Question

Simplify these expressions.
$$\dfrac {6^{5}\times 7^{2}}{6^{3}}$$

Answer

**step1** Understanding the expression

The given expression is $$\dfrac {6^{5}\times 7^{2}}{6^{3}}$$. This expression involves numbers raised to powers (exponents) and division.

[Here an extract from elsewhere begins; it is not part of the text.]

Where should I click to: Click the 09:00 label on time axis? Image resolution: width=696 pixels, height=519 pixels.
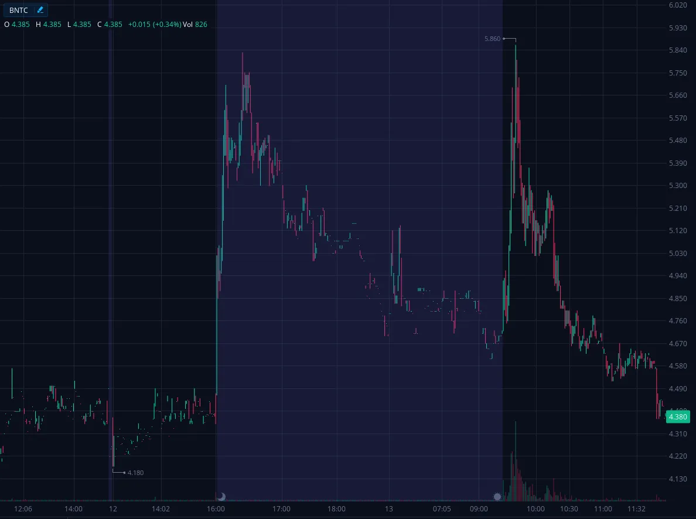click(x=479, y=509)

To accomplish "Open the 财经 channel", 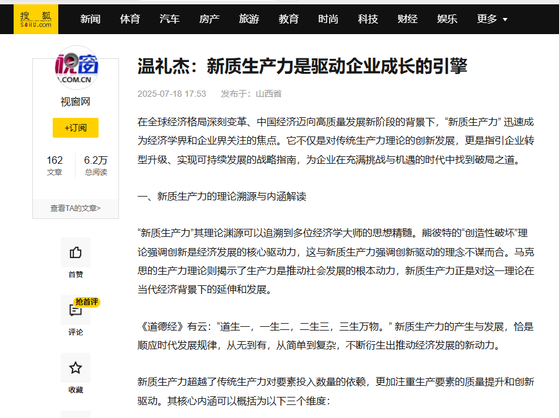I will pos(407,19).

**step2** Expanding the terms

We will expand each term according to its exponent.
$$6^5$$ means 6 multiplied by itself 5 times: $$6 \times 6 \times 6 \times 6 \times 6$$
$$7^2$$ means 7 multiplied by itself 2 times: $$7 \times 7$$
$$6^3$$ means 6 multiplied by itself 3 times: $$6 \times 6 \times 6$$
So the expression can be written as:
$$\dfrac {(6 \times 6 \times 6 \times 6 \times 6) \times (7 \times 7)}{(6 \times 6 \times 6)}$$

**step3** Simplifying by canceling common factors

We can cancel out the common factors of 6 that appear in both the numerator and the denominator. There are three 6s in the denominator, so we can cancel three 6s from the numerator.
$$\dfrac {(\cancel{6} \times \cancel{6} \times \cancel{6} \times 6 \times 6) \times (7 \times 7)}{(\cancel{6} \times \cancel{6} \times \cancel{6})}$$
After canceling, the expression becomes:
$$(6 \times 6) \times (7 \times 7)$$

**step4** Calculating the values of the remaining terms

Now, we calculate the product of the remaining terms:
$$6 \times 6 = 36$$
$$7 \times 7 = 49$$
So, the expression simplifies to $$36 \times 49$$

**step5** Performing the final multiplication

Finally, we multiply 36 by 49:
To multiply 36 by 49, we can break it down:
$$36 \times 49 = 36 \times (40 + 9)$$
$$= (36 \times 40) + (36 \times 9)$$
First, calculate $$36 \times 40$$:
$$36 \times 4 = 144$$
So, $$36 \times 40 = 1440$$
Next, calculate $$36 \times 9$$:
$$36 \times 9 = (30 \times 9) + (6 \times 9)$$
$$= 270 + 54$$
$$= 324$$
Now, add the two results:
$$1440 + 324 = 1764$$
Therefore, the simplified value of the expression is 1764.